**Task requirements**
Please set down, exactly, the line with "Task: Click the LinkedIn logo icon" and all lines that follow it through the end of the records below.

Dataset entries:
++++++++

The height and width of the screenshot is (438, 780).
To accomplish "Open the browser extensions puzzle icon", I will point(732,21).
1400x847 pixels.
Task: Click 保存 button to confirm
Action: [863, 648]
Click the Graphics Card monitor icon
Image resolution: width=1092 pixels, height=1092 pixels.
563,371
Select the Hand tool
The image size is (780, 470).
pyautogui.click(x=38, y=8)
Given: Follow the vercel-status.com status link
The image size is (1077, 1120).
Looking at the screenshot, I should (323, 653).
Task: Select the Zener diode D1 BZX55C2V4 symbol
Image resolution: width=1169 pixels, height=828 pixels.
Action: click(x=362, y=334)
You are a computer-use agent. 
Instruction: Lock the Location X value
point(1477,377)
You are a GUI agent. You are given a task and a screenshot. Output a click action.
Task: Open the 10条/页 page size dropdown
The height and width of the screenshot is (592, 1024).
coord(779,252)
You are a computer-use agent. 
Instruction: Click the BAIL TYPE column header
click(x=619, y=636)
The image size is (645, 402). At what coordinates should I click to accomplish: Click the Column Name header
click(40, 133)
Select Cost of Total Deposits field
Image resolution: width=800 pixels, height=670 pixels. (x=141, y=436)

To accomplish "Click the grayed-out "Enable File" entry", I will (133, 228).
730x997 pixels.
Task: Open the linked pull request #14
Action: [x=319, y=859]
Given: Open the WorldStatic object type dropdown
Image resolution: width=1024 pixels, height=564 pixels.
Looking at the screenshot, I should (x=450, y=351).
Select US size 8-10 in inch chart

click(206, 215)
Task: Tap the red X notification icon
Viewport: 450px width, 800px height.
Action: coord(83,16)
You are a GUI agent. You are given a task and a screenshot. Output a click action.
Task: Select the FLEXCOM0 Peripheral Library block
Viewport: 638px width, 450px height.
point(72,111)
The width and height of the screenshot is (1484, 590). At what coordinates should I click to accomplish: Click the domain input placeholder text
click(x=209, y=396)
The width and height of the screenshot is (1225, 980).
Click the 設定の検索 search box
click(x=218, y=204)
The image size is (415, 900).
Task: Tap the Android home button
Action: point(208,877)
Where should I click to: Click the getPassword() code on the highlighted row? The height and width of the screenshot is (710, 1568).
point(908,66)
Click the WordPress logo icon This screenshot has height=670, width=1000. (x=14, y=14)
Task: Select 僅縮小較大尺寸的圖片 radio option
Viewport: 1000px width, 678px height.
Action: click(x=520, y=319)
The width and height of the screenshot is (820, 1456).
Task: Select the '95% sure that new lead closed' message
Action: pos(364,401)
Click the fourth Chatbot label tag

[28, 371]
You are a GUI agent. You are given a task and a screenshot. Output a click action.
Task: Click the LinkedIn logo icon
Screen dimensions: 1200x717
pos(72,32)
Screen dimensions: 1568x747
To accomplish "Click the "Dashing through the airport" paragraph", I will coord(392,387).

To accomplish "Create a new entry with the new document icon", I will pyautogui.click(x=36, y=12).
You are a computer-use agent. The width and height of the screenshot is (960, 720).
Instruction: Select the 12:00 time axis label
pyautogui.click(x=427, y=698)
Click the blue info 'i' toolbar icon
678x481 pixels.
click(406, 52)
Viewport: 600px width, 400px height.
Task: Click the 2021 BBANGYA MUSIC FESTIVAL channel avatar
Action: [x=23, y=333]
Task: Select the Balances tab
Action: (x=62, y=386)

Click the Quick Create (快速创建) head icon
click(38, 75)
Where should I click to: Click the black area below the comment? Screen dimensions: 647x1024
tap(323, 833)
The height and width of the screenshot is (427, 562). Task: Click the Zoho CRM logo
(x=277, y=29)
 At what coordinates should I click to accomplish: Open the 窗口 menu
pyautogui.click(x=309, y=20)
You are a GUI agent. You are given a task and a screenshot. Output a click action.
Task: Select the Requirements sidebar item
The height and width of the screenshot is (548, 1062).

++++++++

**Solution for this task**
Task: Click the LinkedIn logo icon
Screen dimensions: 1200x717
pos(72,32)
Screen dimensions: 1568x747
To accomplish "Click the "Dashing through the airport" paragraph", I will coord(392,387).

To accomplish "Create a new entry with the new document icon", I will pyautogui.click(x=36, y=12).
You are a computer-use agent. The width and height of the screenshot is (960, 720).
Instruction: Select the 12:00 time axis label
pyautogui.click(x=427, y=698)
Click the blue info 'i' toolbar icon
678x481 pixels.
click(406, 52)
Viewport: 600px width, 400px height.
Task: Click the 2021 BBANGYA MUSIC FESTIVAL channel avatar
Action: [x=23, y=333]
Task: Select the Balances tab
Action: (x=62, y=386)

Click the Quick Create (快速创建) head icon
click(38, 75)
Where should I click to: Click the black area below the comment? Screen dimensions: 647x1024
tap(323, 833)
The height and width of the screenshot is (427, 562). Task: Click the Zoho CRM logo
(x=277, y=29)
 At what coordinates should I click to accomplish: Open the 窗口 menu
pyautogui.click(x=309, y=20)
You are a GUI agent. You are given a task and a screenshot. Output a click action.
Task: Select the Requirements sidebar item
The height and width of the screenshot is (548, 1062).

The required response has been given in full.